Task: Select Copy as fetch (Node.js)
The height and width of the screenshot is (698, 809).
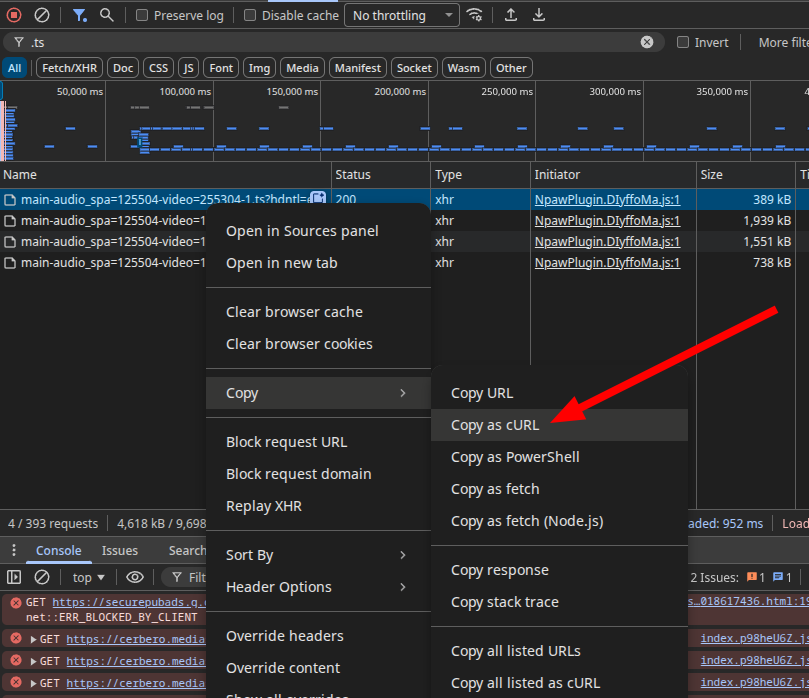Action: [527, 521]
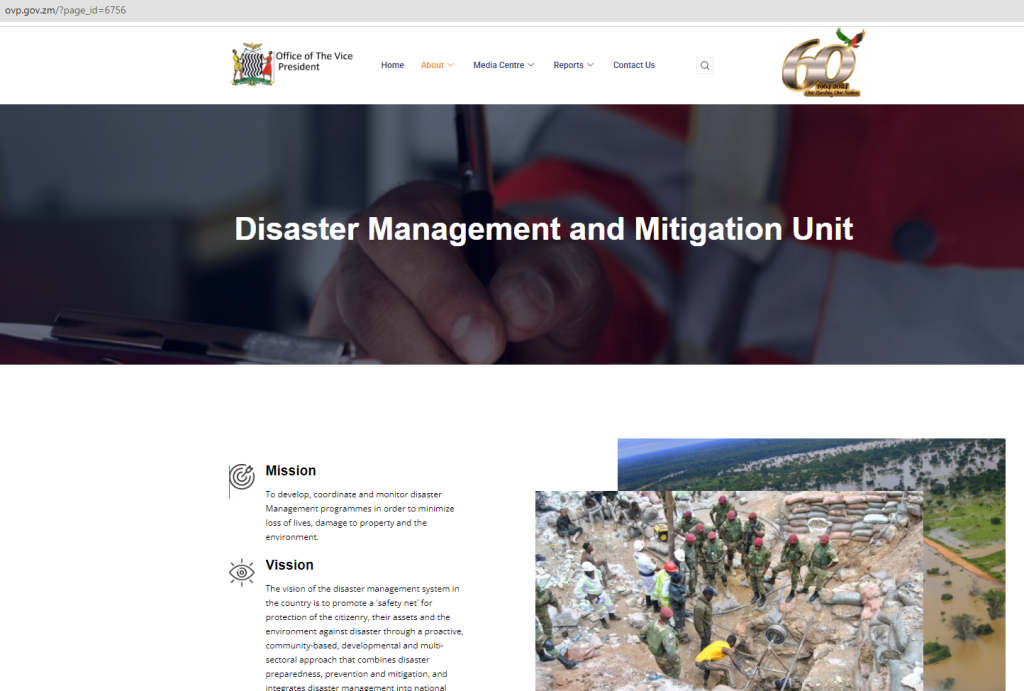Open search with the magnifier icon
This screenshot has width=1024, height=691.
pos(705,66)

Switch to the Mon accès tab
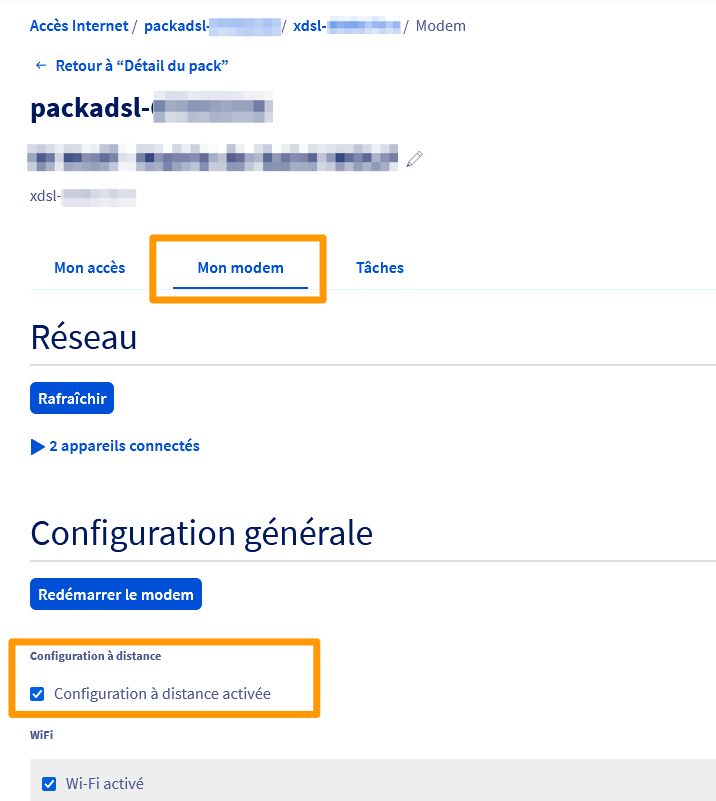tap(89, 267)
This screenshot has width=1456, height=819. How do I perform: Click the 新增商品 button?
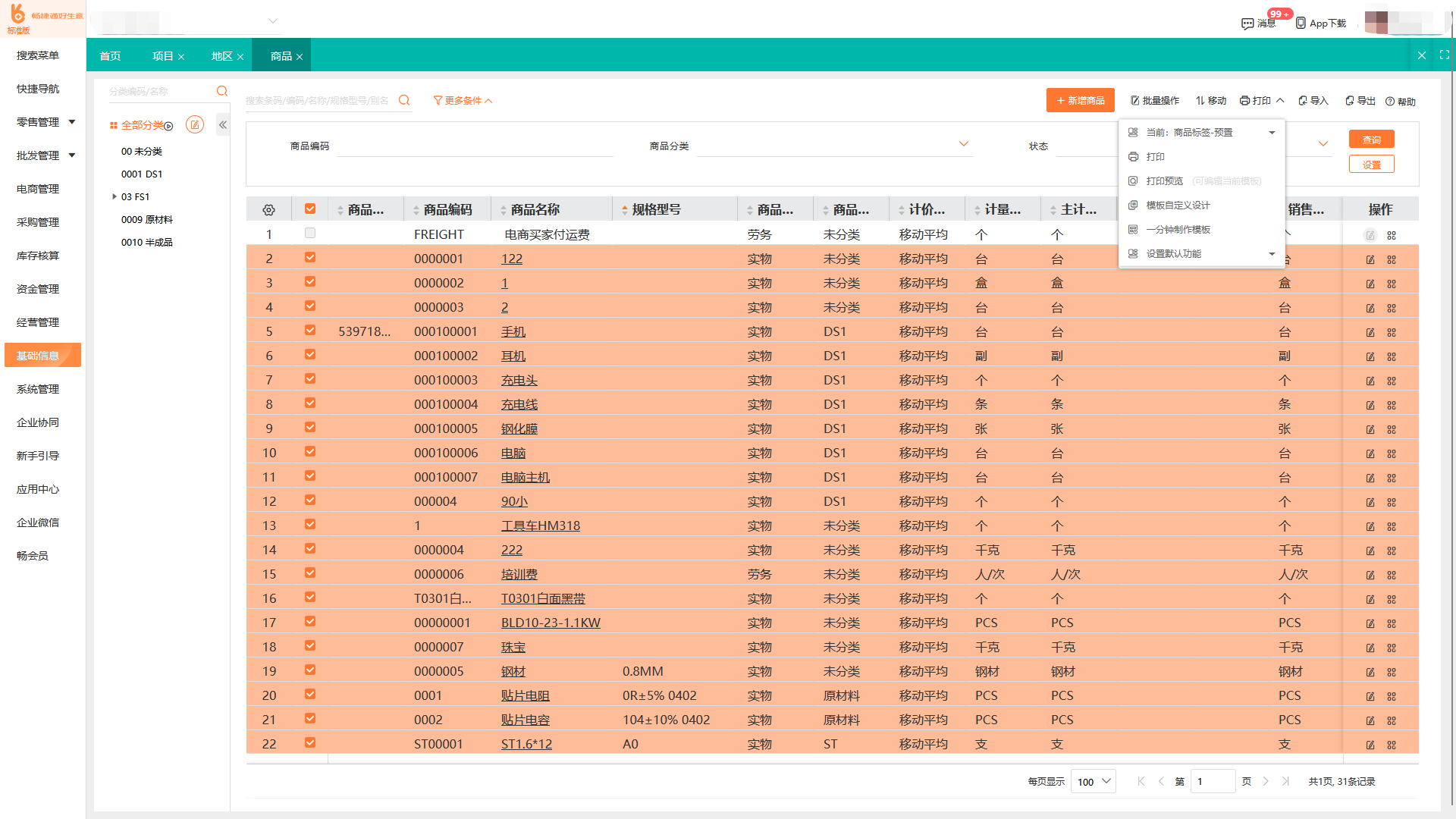[1080, 100]

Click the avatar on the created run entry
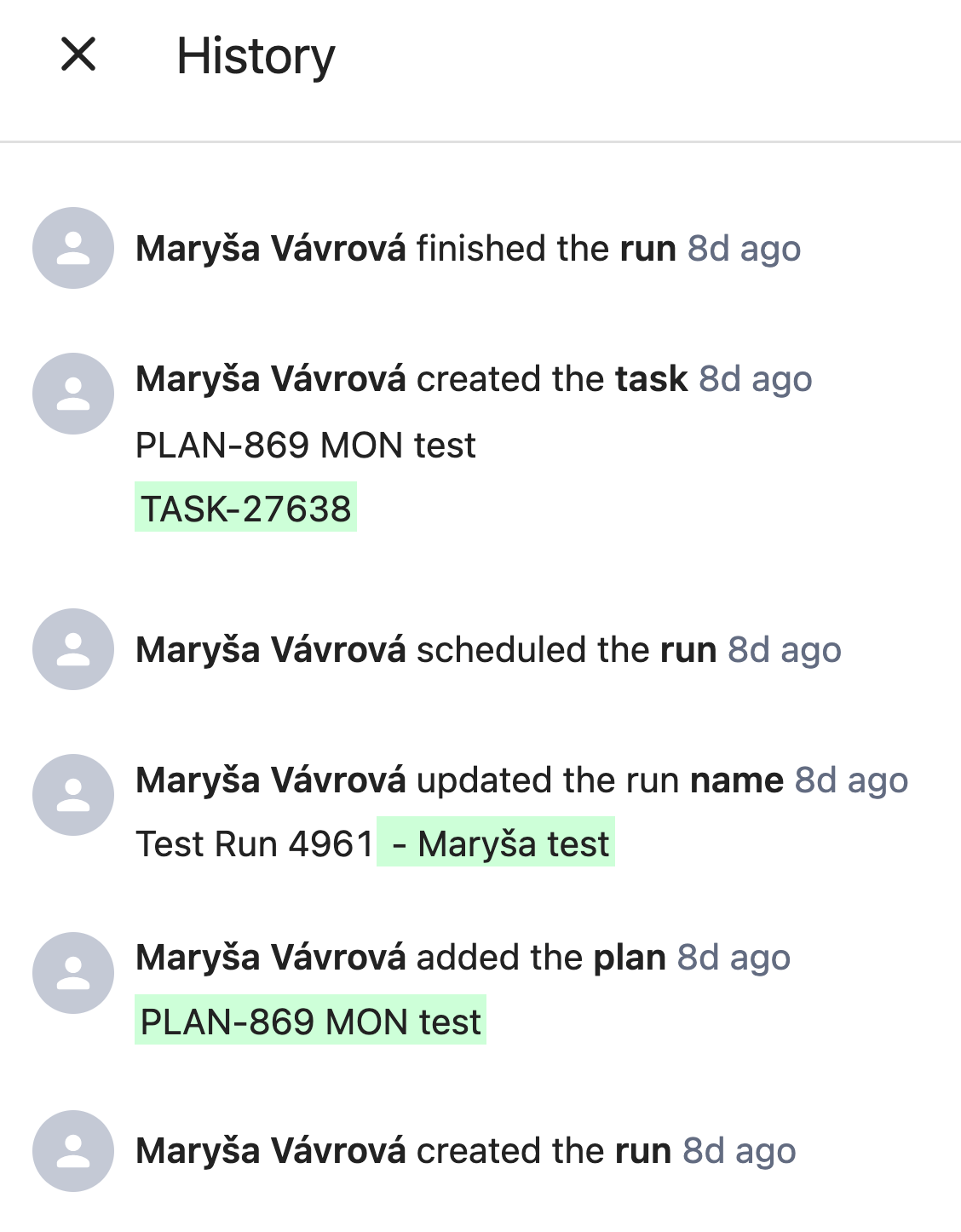[72, 1151]
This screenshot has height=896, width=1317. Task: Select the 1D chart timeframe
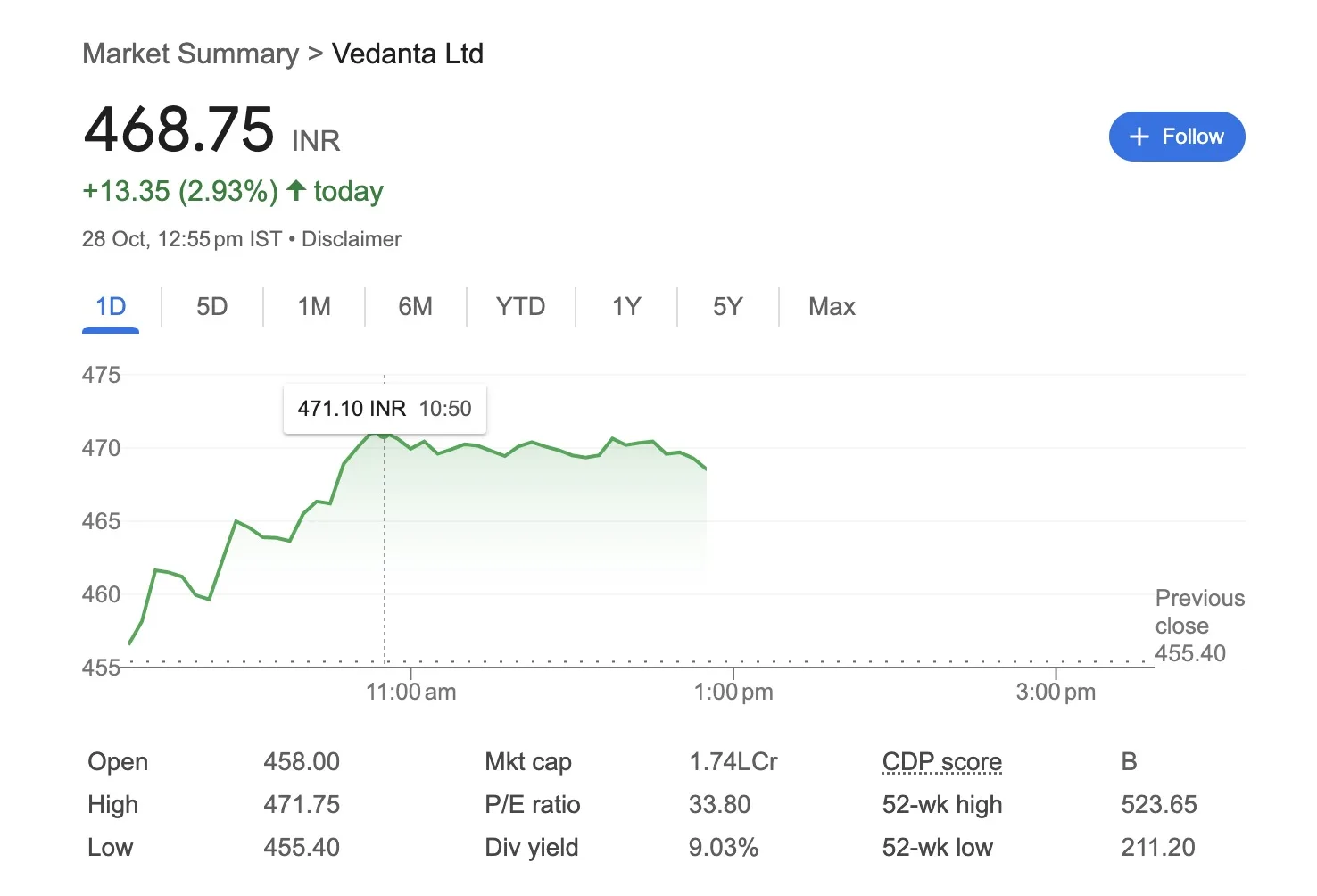(110, 306)
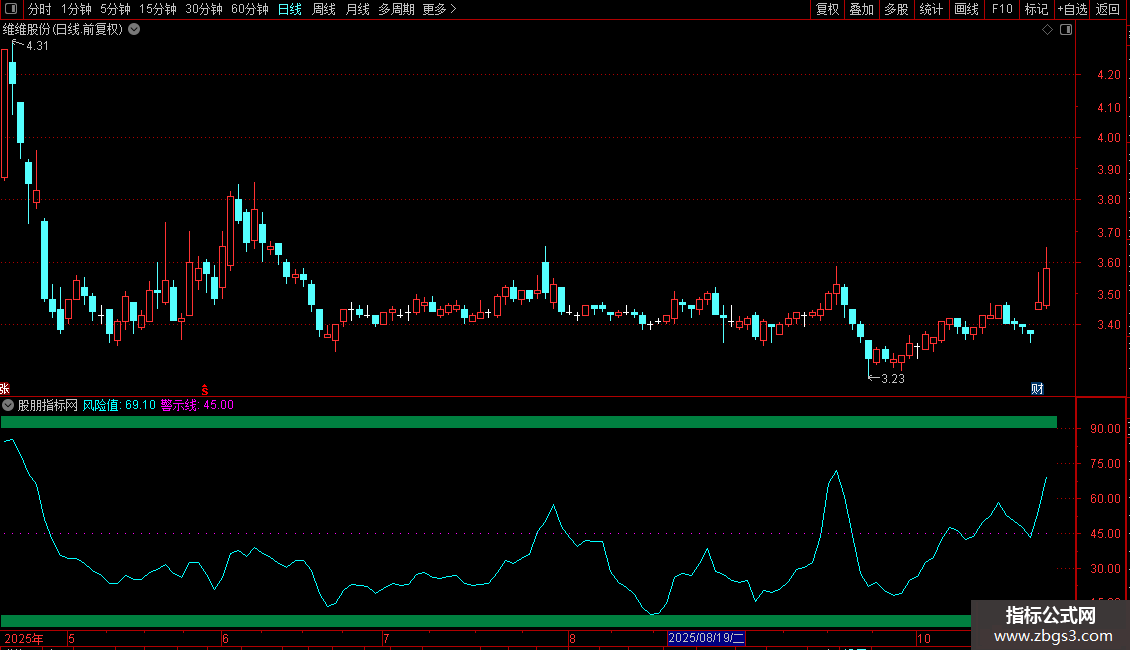Click the 2025/08/19 date marker on timeline
This screenshot has height=650, width=1130.
point(706,638)
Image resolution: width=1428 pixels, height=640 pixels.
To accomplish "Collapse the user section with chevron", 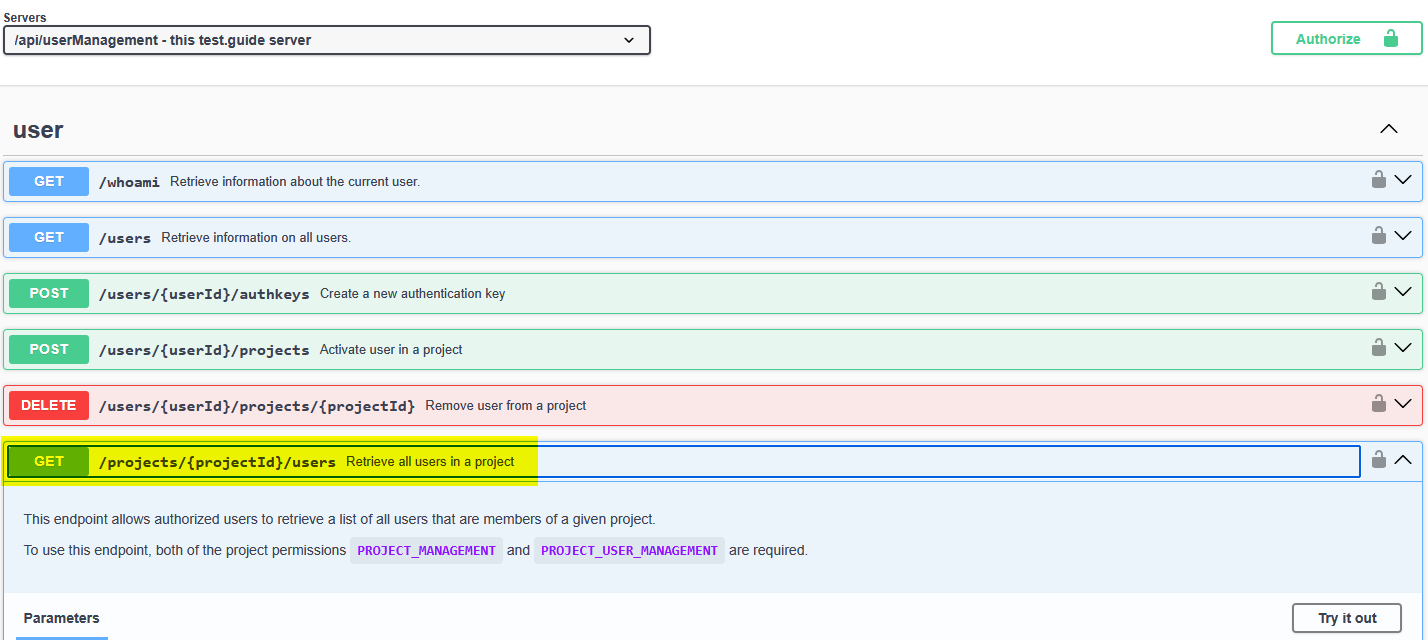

▶ What you need to do
You need to restate all of the entries above exactly and leave the pictures behind.

▶ Exercise solution
Task: Select Copy as fetch (Node.js)
The height and width of the screenshot is (698, 809).
Action: [527, 521]
Open search with the magnifier icon
This screenshot has width=1024, height=691.
pos(705,66)

Switch to the Mon accès tab
tap(89, 267)
This screenshot has width=1456, height=819. How do I perform: Click the 新增商品 button?
[1080, 100]

Click the avatar on the created run entry
[72, 1151]
This screenshot has height=896, width=1317. Task: Select the 1D chart timeframe
(110, 306)
Click the 2025/08/19 date marker on timeline
This screenshot has height=650, width=1130.
point(706,638)
Image resolution: width=1428 pixels, height=640 pixels.
To accomplish "Collapse the user section with chevron", 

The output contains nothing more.